TEXT BLOCK:
......
When Mandy Kate, a young slave girl, overhears a threat to sell her brother-in-law Robert, she rushes to warn her sister Sarah. The family plans to escape together, but Mandy Kate is inadvertently left behind when trying to help another slave, Old Job. Together the old man and young girl must set off on their own. They disguise themselvesOld Job as a woman (Josephine) and Mandy Kate as a boy (Abe)and are initially helped by a clever country boy and his eccentric elderly aunt. Mandy Kate and Old Job are later guided through several stops on the Underground Railroad and endure a hair-raising chase. Finally, the two summon up the courage to cross a dangerous bridge to the safety of Canada. An ensemble singing Negro spirituals adds haunting, poetic beauty to this gripping tale of reaching for freedom. Ideal for Black History month observances. Full evening.
......
RECORDS SUPPLIED:
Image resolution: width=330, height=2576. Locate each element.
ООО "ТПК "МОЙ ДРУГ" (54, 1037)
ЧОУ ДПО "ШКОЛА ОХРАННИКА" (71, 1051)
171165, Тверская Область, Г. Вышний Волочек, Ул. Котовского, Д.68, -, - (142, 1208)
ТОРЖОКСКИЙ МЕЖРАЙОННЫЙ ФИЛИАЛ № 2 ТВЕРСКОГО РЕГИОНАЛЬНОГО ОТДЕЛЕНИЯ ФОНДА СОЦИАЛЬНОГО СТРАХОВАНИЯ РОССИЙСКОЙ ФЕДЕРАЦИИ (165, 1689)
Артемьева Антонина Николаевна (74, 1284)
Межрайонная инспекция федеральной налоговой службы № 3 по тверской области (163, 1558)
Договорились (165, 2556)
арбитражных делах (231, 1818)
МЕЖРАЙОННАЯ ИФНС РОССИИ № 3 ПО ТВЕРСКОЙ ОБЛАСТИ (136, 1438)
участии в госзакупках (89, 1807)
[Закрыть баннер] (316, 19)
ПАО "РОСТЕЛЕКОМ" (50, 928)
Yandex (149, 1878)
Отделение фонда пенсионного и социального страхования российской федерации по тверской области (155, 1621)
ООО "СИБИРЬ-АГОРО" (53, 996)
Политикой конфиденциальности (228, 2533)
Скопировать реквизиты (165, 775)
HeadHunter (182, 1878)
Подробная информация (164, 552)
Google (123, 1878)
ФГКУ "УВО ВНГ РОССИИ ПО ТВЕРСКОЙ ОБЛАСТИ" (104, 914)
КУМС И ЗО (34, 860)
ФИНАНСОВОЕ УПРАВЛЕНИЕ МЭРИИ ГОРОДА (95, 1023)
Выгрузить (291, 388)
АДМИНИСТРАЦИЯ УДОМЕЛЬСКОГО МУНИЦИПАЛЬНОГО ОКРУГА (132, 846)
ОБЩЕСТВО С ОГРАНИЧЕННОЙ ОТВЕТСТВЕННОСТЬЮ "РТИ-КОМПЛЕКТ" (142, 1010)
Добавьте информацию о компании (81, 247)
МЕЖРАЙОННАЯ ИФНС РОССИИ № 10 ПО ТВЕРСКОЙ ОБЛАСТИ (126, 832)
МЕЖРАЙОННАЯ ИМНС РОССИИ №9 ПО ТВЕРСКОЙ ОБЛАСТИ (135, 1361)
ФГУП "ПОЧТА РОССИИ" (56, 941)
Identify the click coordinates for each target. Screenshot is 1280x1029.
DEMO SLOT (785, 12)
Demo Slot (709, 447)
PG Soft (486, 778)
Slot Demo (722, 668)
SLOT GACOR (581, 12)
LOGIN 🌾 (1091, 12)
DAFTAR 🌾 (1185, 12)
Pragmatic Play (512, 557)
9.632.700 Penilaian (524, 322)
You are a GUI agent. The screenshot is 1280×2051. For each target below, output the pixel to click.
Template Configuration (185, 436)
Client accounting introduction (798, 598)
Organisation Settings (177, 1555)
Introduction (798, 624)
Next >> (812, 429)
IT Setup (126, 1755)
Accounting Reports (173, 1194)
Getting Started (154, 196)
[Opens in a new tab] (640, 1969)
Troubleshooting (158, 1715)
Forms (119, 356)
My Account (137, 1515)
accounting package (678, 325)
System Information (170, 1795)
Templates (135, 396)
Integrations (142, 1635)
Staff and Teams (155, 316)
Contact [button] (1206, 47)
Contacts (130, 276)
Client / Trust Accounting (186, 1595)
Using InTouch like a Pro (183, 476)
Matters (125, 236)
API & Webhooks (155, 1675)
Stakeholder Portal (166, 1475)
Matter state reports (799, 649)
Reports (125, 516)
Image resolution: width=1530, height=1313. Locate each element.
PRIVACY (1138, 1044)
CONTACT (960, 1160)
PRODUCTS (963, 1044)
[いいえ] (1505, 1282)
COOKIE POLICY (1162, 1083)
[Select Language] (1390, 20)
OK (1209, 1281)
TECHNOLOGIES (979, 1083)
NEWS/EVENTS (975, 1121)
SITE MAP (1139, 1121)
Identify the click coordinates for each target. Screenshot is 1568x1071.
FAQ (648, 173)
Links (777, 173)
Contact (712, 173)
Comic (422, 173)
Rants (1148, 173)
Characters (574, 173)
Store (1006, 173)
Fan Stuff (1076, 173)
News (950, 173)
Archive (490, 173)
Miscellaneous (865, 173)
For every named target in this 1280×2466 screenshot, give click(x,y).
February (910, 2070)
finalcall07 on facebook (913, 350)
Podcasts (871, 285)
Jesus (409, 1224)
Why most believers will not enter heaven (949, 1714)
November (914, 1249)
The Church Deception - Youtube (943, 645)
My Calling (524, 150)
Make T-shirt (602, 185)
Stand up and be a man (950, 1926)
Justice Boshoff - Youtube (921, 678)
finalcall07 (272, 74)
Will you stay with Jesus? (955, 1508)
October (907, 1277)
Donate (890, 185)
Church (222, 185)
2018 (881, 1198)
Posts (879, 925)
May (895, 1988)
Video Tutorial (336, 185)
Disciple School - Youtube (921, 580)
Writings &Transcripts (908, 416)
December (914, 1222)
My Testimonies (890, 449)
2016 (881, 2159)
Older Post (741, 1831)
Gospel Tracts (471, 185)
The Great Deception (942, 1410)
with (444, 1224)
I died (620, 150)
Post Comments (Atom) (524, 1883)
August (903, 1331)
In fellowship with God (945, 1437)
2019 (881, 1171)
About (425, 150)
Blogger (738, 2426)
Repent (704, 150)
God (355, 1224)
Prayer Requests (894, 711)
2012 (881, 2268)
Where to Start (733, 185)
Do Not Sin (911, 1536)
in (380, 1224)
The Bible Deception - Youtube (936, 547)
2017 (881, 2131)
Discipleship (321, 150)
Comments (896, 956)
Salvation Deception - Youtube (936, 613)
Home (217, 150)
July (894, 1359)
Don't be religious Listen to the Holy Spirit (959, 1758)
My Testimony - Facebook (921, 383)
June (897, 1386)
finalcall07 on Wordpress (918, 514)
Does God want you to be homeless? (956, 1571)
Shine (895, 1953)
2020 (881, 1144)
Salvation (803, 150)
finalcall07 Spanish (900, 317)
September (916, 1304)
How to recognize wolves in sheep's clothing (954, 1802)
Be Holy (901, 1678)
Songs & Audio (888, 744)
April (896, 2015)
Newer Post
......
EXERCISES:
[1] Rewrite the paragraph of the text about Mandy Kate that begins "When Mandy Kate, a young slave girl" as a short list of its main facts.
[2] Go on with the text about Mandy Kate, starting after its last sentence.
The lines shown after the text about Mandy Kate are separate material.

RESPONSES FOR EACH TASK:
[1]
- Mandy Kate, a young slave girl, overhears a threat to sell her brother-in-law Robert and warns her sister Sarah.
- The family plans to escape together, but Mandy Kate is left behind while helping another slave, Old Job.
- The two set off on their own, disguised as a woman named Josephine (Old Job) and a boy named Abe (Mandy Kate).
- A clever country boy and his eccentric elderly aunt help them at first.
- They are guided through several stops on the Underground Railroad and survive a hair-raising chase.
- Finally, they find the courage to cross a dangerous bridge to safety in Canada.
- An ensemble singing Negro spirituals adds haunting, poetic beauty to the tale.
- It is ideal for Black History Month and runs a full evening.

[2]
PLAYWRIGHT KATE EMERY POGUE
TALKS ABOUT “FREEDOM TRAIN - THE COURAGE OF MANDY KATE BROWN”
This play was commissioned in 1999 by Early Stages, the family theatre division of Stages Repertory Theatre in Houston, Texas. Directed by Rachel Hemphill and produced by Chesley Krohn, the play, originally titled, “The Courage of Mandy Kate Brown,” was presented in two separate seasons for Black History Month. The idea for the play stemmed from author Kate Emery Pogue’s early admiration for the Underground Railroad, and from the fact that the United States’ National Park System was at that time in the process of linking many known stops on the Underground Railroad to one another to establish a new kind of National Park. Visitors can now follow in the steps of escaping slaves from the deep South to freedom in the North. A crisis in this play comes with the passage of the fugitive slave act which forced escaping slaves into Canada to find real freedom. The goal of “Freedom Train” was to make this journey and this moment in history come alive to modern audiences.